*Goal of the exercise*: Write out the listing below word for word, starting at its first line and ending at the line containing "pyautogui.click(x=324, y=206)", with both of those lines included.
◆ ◆ ◆
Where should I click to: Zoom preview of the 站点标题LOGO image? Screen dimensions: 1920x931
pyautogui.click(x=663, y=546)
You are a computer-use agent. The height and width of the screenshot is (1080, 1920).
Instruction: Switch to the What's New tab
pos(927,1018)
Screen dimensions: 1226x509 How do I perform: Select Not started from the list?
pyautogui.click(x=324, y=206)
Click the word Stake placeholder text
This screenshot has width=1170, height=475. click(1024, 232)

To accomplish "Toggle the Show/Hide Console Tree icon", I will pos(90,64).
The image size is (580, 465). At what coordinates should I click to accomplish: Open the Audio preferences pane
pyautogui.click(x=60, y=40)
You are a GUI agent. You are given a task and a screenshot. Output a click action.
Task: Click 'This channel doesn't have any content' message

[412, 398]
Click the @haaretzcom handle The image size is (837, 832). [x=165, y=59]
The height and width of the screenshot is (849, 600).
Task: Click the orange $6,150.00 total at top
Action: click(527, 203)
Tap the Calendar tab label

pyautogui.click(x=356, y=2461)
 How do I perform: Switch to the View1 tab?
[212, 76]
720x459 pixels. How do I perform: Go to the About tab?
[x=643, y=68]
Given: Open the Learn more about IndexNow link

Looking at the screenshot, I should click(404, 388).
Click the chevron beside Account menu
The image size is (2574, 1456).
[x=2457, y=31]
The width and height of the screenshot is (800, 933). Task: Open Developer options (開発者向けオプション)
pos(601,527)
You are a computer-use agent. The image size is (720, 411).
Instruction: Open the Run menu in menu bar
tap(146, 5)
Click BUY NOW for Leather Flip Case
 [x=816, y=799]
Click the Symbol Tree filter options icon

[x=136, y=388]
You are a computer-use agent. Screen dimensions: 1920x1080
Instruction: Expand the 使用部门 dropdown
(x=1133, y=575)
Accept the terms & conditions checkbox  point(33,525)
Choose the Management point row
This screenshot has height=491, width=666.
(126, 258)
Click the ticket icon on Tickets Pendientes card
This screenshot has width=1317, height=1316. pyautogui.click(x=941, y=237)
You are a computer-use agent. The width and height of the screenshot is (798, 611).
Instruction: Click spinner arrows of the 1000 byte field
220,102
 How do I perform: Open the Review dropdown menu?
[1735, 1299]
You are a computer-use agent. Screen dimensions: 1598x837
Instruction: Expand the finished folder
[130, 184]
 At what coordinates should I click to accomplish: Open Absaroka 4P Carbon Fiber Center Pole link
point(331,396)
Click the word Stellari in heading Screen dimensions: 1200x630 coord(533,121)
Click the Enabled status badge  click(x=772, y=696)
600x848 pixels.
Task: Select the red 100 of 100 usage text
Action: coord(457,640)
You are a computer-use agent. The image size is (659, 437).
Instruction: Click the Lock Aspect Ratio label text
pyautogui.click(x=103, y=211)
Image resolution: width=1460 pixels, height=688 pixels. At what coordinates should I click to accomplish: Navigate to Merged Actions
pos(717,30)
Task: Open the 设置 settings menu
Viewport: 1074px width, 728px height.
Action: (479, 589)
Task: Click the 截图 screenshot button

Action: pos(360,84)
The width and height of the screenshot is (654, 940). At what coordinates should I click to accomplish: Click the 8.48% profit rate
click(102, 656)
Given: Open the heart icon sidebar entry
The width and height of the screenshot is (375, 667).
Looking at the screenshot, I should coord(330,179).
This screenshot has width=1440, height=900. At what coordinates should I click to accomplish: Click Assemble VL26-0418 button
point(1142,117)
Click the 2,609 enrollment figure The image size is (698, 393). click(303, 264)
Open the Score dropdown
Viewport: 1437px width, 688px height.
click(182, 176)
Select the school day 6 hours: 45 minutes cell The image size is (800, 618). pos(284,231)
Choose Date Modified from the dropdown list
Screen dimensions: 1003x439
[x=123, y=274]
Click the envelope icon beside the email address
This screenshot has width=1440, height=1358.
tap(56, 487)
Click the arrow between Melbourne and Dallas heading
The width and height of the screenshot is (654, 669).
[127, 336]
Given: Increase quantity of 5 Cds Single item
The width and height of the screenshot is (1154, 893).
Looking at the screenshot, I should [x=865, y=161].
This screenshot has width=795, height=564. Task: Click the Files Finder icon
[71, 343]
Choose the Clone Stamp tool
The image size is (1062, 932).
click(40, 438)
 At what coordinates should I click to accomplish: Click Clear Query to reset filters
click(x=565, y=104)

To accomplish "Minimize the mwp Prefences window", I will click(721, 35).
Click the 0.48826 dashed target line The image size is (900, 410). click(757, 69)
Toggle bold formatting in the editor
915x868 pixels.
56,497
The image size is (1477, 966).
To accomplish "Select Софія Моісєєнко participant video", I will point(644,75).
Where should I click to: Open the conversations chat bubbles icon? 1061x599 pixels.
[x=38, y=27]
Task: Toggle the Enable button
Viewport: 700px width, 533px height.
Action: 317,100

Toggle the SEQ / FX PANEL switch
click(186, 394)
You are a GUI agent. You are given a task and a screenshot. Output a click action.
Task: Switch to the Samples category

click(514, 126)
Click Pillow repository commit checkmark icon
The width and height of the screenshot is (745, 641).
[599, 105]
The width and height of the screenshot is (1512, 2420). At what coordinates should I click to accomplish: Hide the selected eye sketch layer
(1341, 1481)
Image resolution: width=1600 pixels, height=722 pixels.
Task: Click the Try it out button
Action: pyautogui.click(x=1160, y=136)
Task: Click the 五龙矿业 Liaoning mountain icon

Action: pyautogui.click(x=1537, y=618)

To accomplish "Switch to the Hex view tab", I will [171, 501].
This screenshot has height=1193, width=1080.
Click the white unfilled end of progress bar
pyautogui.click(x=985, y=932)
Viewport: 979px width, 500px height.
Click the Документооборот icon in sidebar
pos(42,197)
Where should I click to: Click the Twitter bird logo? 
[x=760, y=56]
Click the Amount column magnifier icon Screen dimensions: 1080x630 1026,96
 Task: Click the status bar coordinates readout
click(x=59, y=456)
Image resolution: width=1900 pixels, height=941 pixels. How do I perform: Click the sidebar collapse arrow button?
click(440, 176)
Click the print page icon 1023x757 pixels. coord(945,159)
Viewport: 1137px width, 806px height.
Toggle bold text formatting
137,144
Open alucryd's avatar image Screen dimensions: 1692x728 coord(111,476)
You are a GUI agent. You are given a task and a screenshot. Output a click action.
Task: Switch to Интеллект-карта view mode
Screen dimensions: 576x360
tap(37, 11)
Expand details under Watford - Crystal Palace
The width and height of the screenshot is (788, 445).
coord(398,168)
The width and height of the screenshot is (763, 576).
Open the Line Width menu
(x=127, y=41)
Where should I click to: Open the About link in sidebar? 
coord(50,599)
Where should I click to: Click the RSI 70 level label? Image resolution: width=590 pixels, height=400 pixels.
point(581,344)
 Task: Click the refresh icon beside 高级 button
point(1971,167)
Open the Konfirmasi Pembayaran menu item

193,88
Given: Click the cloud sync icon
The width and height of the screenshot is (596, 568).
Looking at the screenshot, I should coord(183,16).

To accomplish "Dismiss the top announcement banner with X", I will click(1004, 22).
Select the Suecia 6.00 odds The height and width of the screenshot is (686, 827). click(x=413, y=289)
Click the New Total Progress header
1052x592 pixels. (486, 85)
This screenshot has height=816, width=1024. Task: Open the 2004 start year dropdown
◆ ◆ ◆
*Solution to the problem*:
Where should I click to: Zoom preview of the 站点标题LOGO image? Screen dimensions: 1920x931
pyautogui.click(x=663, y=546)
You are a computer-use agent. The height and width of the screenshot is (1080, 1920).
Instruction: Switch to the What's New tab
pos(927,1018)
Screen dimensions: 1226x509 How do I perform: Select Not started from the list?
pyautogui.click(x=324, y=206)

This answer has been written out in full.